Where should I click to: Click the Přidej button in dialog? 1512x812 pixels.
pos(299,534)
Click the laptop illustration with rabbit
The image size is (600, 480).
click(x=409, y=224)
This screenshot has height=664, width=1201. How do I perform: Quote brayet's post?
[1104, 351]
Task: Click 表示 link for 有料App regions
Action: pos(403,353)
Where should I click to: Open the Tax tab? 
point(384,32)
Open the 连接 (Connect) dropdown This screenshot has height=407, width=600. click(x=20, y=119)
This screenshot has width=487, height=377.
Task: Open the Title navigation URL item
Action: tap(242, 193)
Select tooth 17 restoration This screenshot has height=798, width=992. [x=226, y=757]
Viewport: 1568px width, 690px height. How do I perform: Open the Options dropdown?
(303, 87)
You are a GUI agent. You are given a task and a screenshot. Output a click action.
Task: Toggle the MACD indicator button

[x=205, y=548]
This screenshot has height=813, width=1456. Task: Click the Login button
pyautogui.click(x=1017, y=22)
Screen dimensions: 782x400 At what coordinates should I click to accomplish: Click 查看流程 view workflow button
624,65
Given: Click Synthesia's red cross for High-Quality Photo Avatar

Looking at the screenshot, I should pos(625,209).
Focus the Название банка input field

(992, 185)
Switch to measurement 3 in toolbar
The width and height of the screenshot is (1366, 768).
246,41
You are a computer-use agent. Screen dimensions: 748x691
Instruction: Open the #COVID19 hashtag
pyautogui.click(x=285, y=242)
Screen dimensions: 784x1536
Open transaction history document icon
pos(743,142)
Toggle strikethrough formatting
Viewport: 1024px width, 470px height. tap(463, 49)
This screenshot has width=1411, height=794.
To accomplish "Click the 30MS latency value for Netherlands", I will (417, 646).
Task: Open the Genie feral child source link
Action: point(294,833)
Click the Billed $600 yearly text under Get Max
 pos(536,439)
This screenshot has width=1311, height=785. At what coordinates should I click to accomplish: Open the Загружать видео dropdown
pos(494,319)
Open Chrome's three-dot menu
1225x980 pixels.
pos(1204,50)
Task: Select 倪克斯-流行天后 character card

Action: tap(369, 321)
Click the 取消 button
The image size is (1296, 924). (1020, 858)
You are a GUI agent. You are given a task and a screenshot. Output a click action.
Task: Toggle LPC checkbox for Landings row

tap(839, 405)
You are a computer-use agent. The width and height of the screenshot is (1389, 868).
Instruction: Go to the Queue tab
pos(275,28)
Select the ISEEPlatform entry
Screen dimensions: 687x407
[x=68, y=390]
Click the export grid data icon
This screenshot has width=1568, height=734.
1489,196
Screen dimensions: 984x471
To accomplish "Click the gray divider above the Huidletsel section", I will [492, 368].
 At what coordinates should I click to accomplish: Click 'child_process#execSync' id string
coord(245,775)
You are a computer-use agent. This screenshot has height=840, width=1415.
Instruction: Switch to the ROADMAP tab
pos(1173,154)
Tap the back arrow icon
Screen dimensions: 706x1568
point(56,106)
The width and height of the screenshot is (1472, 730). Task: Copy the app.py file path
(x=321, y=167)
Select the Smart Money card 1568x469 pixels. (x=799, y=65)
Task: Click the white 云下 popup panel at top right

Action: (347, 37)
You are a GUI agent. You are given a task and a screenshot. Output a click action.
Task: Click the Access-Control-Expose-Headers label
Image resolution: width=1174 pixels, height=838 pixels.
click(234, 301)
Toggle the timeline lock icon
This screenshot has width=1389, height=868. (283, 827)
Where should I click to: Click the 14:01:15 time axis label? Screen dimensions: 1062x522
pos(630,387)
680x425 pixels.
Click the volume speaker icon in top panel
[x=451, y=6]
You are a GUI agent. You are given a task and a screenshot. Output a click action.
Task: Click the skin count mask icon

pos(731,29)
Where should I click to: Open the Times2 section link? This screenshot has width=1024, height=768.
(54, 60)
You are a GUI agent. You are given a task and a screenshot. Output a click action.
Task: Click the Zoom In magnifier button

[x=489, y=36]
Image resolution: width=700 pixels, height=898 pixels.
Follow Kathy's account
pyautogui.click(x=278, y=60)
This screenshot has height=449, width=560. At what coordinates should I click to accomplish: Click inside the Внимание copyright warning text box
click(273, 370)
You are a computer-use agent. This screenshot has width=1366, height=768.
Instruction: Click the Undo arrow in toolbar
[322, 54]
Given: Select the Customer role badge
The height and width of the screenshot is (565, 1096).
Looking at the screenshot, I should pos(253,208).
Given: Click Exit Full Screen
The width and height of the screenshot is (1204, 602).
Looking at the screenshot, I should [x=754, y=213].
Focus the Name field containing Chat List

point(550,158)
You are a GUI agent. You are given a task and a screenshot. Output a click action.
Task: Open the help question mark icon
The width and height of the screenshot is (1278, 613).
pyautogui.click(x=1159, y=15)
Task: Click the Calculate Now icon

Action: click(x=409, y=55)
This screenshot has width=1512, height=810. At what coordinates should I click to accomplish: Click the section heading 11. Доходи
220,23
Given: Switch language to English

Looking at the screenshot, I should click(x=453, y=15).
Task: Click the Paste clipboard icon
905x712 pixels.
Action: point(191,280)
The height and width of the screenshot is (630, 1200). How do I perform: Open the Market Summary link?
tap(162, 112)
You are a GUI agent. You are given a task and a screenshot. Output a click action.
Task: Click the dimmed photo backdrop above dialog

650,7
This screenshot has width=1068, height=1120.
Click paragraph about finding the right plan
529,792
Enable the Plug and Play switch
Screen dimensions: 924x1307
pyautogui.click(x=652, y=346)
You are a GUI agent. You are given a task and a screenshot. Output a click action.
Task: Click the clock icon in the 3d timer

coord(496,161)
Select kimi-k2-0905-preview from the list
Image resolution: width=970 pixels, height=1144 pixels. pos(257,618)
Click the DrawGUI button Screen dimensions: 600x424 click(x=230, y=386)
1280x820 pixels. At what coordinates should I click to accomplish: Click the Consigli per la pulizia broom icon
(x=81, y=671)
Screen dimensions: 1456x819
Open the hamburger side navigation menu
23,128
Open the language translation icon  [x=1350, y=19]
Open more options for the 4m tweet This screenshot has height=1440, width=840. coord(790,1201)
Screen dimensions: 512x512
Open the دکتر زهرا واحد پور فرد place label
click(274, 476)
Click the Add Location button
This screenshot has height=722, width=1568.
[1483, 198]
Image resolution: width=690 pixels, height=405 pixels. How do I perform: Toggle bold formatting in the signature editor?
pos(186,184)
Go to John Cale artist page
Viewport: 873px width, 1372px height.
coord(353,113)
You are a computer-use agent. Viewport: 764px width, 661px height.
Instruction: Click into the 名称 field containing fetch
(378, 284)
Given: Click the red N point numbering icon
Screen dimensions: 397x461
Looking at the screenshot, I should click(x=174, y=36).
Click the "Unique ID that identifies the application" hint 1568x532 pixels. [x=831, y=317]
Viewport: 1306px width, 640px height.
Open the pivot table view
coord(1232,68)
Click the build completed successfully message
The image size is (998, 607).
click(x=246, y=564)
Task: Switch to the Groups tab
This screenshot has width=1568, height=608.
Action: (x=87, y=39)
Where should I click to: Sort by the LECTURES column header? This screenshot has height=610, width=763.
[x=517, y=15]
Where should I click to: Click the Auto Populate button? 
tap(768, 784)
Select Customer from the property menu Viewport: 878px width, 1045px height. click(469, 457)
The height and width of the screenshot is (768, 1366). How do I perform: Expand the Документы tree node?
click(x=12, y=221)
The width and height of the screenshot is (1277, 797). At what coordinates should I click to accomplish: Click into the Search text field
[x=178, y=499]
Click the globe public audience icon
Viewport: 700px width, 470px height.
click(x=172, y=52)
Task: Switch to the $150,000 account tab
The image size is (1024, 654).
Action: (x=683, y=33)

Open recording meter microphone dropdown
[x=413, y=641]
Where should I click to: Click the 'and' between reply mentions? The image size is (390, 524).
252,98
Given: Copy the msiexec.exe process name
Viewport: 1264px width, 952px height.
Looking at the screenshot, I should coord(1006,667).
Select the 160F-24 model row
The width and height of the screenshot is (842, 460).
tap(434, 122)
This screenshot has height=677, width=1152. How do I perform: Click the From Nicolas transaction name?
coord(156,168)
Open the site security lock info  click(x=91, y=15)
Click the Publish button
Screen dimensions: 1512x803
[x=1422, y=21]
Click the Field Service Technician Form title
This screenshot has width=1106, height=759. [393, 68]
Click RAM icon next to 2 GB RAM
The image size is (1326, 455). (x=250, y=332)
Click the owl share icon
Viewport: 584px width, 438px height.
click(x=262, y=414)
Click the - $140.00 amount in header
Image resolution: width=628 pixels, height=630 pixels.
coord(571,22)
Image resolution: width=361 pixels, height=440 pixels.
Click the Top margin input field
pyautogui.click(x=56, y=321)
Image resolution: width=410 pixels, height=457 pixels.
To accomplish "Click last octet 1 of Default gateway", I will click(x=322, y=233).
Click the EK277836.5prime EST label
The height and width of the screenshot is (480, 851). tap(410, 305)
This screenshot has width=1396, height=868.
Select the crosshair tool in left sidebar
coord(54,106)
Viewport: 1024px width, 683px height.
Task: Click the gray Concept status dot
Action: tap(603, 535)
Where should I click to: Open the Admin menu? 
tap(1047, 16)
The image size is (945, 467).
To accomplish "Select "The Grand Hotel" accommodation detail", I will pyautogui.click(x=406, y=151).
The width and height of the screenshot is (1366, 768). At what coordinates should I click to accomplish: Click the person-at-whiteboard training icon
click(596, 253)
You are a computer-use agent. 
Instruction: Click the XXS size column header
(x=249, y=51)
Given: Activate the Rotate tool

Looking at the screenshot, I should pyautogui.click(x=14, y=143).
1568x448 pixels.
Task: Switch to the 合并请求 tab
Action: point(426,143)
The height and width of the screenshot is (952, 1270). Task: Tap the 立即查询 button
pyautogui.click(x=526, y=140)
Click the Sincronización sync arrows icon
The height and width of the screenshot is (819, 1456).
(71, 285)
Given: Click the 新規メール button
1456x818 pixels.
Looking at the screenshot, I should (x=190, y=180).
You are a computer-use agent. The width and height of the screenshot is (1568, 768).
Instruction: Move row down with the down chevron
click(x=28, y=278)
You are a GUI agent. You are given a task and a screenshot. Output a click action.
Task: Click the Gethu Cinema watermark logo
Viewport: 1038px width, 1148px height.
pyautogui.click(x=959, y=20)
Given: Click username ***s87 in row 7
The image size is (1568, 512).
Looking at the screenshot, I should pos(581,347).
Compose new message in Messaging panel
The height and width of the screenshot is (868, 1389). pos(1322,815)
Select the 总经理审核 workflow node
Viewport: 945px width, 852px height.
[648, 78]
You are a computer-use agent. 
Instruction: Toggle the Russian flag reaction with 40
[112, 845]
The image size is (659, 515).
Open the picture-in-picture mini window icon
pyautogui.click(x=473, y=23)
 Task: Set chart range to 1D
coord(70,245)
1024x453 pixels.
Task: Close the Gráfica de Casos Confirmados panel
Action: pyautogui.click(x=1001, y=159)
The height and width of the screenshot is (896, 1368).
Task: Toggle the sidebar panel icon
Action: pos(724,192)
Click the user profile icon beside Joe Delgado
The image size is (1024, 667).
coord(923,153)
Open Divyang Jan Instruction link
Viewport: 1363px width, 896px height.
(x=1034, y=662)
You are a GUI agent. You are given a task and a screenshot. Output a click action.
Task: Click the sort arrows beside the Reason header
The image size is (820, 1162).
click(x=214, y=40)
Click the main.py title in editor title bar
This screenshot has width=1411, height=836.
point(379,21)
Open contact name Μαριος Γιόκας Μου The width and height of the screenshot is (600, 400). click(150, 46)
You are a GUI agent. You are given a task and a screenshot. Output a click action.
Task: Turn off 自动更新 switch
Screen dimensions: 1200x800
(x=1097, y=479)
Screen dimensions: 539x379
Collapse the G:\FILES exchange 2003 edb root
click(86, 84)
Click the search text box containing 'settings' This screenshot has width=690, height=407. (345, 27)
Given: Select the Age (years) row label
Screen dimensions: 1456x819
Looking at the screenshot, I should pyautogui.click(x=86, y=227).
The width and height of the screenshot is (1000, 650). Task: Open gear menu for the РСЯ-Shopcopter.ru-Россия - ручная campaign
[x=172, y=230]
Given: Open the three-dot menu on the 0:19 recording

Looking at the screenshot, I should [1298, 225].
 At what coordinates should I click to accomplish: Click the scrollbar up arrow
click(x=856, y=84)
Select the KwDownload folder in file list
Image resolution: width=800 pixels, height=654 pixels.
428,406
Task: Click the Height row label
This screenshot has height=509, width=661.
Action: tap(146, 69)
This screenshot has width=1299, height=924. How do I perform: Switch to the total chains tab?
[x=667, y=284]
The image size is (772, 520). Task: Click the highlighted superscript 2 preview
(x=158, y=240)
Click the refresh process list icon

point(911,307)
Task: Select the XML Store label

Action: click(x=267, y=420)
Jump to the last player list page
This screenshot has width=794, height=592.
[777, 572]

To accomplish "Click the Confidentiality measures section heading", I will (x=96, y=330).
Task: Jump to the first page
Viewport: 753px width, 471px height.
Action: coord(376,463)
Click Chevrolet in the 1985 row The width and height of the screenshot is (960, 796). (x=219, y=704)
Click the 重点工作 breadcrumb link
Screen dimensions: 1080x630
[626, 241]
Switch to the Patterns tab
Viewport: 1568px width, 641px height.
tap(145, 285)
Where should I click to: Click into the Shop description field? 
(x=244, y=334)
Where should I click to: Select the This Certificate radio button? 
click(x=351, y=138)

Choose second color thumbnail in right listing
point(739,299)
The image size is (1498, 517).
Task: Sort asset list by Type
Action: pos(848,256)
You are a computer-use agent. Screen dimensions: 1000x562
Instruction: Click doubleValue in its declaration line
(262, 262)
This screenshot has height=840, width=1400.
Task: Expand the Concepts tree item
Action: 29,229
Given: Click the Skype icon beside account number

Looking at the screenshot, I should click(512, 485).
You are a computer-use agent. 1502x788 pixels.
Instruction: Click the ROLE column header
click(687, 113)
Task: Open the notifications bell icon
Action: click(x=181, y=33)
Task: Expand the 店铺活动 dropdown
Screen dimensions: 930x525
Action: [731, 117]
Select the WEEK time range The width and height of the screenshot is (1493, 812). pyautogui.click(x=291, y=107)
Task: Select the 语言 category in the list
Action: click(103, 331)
-------------------------
Copy out each line of the data where the string "Customer" appears.

Given: Select the Customer role badge
Select Customer from the property menu Viewport: 878px width, 1045px height. click(469, 457)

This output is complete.